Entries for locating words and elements
------------------------------------
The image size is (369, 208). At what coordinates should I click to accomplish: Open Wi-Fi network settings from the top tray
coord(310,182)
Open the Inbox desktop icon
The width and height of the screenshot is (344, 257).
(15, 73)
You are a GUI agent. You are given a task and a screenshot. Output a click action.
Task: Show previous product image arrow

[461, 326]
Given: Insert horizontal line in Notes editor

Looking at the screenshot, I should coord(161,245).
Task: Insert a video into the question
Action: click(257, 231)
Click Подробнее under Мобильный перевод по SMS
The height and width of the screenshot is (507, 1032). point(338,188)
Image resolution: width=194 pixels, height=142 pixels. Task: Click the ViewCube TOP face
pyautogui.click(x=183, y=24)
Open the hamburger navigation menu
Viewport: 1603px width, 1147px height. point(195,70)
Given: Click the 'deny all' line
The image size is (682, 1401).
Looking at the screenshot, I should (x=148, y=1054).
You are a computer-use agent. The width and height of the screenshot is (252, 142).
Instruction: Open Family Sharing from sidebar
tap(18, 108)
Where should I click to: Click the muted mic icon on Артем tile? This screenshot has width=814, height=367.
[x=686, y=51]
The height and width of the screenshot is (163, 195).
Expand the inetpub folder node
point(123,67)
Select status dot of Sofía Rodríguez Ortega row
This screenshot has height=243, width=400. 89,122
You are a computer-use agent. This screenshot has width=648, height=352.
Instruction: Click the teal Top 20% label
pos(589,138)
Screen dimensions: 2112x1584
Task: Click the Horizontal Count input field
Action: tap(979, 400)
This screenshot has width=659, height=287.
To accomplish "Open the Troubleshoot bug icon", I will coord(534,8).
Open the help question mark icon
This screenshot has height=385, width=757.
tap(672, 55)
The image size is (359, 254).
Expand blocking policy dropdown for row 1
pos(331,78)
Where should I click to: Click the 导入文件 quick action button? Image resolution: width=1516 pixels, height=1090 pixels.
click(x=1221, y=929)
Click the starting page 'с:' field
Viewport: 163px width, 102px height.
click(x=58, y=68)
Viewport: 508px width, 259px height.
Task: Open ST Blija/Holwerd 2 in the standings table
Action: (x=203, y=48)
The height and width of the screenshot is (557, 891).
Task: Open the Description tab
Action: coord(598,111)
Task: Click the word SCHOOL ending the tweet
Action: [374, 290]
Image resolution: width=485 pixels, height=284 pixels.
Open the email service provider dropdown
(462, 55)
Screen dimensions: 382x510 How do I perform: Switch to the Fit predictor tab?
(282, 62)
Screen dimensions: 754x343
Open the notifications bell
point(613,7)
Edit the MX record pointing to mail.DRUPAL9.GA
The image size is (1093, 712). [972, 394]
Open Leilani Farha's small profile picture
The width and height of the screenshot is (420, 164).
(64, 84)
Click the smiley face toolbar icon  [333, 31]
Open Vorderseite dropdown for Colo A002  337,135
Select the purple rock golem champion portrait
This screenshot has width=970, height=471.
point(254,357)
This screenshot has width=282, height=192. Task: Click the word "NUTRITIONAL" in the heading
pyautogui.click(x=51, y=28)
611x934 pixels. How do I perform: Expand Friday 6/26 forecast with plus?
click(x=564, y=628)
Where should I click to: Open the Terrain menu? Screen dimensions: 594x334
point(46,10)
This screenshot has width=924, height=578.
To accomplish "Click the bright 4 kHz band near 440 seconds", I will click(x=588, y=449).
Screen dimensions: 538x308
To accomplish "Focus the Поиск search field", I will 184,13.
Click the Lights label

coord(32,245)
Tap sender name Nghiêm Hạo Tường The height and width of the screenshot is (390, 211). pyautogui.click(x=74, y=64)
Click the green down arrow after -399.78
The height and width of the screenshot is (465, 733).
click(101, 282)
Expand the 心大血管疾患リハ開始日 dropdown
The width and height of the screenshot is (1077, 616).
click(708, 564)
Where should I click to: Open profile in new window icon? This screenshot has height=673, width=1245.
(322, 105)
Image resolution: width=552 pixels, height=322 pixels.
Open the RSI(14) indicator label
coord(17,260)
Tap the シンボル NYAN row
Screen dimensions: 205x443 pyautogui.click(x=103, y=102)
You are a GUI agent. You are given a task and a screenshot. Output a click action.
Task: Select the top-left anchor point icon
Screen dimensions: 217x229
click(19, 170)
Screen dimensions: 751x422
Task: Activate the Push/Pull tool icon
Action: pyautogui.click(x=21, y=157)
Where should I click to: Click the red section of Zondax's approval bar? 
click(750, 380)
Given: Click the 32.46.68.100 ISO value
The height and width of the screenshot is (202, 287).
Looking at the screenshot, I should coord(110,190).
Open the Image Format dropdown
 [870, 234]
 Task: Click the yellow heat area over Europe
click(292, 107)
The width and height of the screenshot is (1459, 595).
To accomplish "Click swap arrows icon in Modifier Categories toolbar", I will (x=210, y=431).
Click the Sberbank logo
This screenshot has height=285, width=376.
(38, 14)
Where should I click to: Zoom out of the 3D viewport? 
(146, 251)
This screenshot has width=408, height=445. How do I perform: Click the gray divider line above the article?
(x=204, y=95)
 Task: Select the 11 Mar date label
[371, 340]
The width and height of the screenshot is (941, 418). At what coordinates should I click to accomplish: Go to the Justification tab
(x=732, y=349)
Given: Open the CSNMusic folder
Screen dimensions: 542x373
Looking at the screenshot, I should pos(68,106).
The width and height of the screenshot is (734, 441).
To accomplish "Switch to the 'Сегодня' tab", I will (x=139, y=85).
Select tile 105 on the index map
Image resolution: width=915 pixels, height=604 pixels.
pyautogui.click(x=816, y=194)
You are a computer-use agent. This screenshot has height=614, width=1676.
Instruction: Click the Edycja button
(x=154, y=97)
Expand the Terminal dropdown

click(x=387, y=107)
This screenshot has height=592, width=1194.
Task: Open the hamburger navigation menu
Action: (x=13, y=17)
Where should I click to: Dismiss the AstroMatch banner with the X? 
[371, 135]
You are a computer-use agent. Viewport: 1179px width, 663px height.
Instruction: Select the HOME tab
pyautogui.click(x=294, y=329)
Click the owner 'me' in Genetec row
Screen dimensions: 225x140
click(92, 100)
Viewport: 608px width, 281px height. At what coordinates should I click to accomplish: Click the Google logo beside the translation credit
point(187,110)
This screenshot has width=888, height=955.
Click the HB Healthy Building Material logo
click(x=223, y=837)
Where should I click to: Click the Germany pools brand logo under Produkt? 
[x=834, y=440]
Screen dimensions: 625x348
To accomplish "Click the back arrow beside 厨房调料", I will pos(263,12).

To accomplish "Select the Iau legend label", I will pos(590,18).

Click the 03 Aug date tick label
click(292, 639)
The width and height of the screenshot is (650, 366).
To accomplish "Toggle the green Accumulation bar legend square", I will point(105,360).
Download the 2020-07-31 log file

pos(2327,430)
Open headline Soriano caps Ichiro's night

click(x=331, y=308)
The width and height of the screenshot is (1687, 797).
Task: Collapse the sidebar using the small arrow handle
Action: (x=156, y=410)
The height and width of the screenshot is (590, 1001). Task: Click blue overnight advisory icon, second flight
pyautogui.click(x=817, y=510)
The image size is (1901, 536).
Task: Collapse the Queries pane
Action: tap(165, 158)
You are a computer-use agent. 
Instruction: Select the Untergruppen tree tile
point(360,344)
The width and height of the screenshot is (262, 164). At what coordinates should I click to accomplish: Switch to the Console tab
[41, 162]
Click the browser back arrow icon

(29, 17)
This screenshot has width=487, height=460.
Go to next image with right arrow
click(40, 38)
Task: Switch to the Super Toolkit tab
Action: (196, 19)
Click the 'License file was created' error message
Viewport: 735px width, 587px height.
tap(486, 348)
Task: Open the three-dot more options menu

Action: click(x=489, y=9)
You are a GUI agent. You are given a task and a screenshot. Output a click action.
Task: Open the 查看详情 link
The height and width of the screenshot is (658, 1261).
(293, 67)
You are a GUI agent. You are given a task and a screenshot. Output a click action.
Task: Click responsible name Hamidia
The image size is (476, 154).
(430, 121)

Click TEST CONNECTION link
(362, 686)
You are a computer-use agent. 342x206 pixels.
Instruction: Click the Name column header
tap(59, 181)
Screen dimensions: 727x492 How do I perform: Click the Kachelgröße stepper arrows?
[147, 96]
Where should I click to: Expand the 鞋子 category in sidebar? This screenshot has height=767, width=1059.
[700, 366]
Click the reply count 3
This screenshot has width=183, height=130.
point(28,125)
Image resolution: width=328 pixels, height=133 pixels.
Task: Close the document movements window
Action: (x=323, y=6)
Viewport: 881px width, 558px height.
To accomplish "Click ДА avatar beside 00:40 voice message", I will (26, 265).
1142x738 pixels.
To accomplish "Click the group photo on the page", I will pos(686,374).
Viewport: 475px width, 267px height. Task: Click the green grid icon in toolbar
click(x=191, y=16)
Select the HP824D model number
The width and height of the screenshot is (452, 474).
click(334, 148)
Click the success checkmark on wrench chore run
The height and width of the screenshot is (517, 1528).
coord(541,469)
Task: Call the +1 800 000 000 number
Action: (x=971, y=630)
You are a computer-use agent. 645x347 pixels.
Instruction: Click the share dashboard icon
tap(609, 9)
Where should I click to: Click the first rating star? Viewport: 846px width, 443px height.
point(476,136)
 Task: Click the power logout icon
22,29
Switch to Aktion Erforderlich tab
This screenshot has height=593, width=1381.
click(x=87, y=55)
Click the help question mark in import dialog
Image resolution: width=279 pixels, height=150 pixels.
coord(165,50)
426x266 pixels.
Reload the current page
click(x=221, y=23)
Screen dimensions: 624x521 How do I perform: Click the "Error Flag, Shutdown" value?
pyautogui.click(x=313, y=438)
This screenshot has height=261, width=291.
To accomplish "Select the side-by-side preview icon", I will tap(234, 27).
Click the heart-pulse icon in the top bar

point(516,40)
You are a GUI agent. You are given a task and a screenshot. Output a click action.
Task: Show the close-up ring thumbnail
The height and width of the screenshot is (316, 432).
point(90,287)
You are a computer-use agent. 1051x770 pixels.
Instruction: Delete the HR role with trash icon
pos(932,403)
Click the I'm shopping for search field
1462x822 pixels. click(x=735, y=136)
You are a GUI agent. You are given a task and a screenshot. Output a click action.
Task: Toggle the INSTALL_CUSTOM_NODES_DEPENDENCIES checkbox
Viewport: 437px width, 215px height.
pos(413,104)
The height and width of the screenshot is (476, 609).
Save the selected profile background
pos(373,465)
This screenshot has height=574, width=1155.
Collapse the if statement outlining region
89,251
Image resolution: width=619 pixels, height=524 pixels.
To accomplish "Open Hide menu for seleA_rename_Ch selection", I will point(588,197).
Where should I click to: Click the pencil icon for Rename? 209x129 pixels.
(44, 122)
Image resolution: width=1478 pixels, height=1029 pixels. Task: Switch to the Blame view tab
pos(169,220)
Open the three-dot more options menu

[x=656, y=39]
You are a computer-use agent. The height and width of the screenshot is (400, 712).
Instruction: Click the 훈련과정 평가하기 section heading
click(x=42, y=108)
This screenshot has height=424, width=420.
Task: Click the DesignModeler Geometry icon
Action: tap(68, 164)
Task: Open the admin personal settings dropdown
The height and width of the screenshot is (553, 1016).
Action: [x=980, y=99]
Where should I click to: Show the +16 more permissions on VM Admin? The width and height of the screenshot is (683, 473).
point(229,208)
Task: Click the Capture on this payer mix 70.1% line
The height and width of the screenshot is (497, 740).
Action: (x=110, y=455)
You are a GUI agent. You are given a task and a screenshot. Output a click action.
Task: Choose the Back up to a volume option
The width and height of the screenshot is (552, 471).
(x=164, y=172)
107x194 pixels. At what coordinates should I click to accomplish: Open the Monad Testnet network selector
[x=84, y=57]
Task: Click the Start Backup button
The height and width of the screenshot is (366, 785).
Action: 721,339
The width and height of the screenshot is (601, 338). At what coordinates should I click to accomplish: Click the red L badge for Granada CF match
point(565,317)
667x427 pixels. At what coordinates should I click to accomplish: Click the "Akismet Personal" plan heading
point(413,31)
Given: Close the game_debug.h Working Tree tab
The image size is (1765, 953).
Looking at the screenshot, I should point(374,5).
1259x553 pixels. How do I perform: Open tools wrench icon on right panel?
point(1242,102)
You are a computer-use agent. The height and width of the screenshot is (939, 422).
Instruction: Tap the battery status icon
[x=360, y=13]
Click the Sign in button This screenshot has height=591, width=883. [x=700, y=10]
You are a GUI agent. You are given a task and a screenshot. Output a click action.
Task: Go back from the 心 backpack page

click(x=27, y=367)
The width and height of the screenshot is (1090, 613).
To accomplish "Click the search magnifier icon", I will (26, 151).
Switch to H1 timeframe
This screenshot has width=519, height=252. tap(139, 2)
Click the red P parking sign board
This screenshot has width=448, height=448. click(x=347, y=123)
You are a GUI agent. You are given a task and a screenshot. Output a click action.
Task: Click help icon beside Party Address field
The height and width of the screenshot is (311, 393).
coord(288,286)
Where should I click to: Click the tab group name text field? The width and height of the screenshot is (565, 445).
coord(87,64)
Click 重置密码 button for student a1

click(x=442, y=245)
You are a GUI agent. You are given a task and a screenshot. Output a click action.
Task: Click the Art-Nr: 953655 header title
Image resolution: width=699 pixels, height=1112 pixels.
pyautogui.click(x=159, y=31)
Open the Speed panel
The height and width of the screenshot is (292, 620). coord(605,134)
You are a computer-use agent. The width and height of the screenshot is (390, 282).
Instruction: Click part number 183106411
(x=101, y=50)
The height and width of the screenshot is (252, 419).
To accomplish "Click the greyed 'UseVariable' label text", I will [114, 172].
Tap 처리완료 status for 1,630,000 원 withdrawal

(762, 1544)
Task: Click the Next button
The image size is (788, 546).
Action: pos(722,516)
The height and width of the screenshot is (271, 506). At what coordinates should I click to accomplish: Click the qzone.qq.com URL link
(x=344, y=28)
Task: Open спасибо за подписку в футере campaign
------------------------------------
● Instructions to follow: Reproduce the rows word for word, starting at the first line and ending with the line that contains "click(x=1221, y=929)", including that line.

● Exercise response:
The image size is (369, 208). At what coordinates should I click to accomplish: Open Wi-Fi network settings from the top tray
coord(310,182)
Open the Inbox desktop icon
The width and height of the screenshot is (344, 257).
(15, 73)
You are a GUI agent. You are given a task and a screenshot. Output a click action.
Task: Show previous product image arrow

[461, 326]
Given: Insert horizontal line in Notes editor

Looking at the screenshot, I should coord(161,245).
Task: Insert a video into the question
Action: click(257, 231)
Click Подробнее under Мобильный перевод по SMS
The height and width of the screenshot is (507, 1032). point(338,188)
Image resolution: width=194 pixels, height=142 pixels. Task: Click the ViewCube TOP face
pyautogui.click(x=183, y=24)
Open the hamburger navigation menu
Viewport: 1603px width, 1147px height. point(195,70)
Given: Click the 'deny all' line
The image size is (682, 1401).
Looking at the screenshot, I should (x=148, y=1054).
You are a computer-use agent. The width and height of the screenshot is (252, 142).
Instruction: Open Family Sharing from sidebar
tap(18, 108)
Where should I click to: Click the muted mic icon on Артем tile? This screenshot has width=814, height=367.
[x=686, y=51]
The height and width of the screenshot is (163, 195).
Expand the inetpub folder node
point(123,67)
Select status dot of Sofía Rodríguez Ortega row
This screenshot has height=243, width=400. 89,122
You are a computer-use agent. This screenshot has width=648, height=352.
Instruction: Click the teal Top 20% label
pos(589,138)
Screen dimensions: 2112x1584
Task: Click the Horizontal Count input field
Action: tap(979, 400)
This screenshot has width=659, height=287.
To accomplish "Open the Troubleshoot bug icon", I will coord(534,8).
Open the help question mark icon
This screenshot has height=385, width=757.
tap(672, 55)
The image size is (359, 254).
Expand blocking policy dropdown for row 1
pos(331,78)
Where should I click to: Click the 导入文件 quick action button? Image resolution: width=1516 pixels, height=1090 pixels.
click(x=1221, y=929)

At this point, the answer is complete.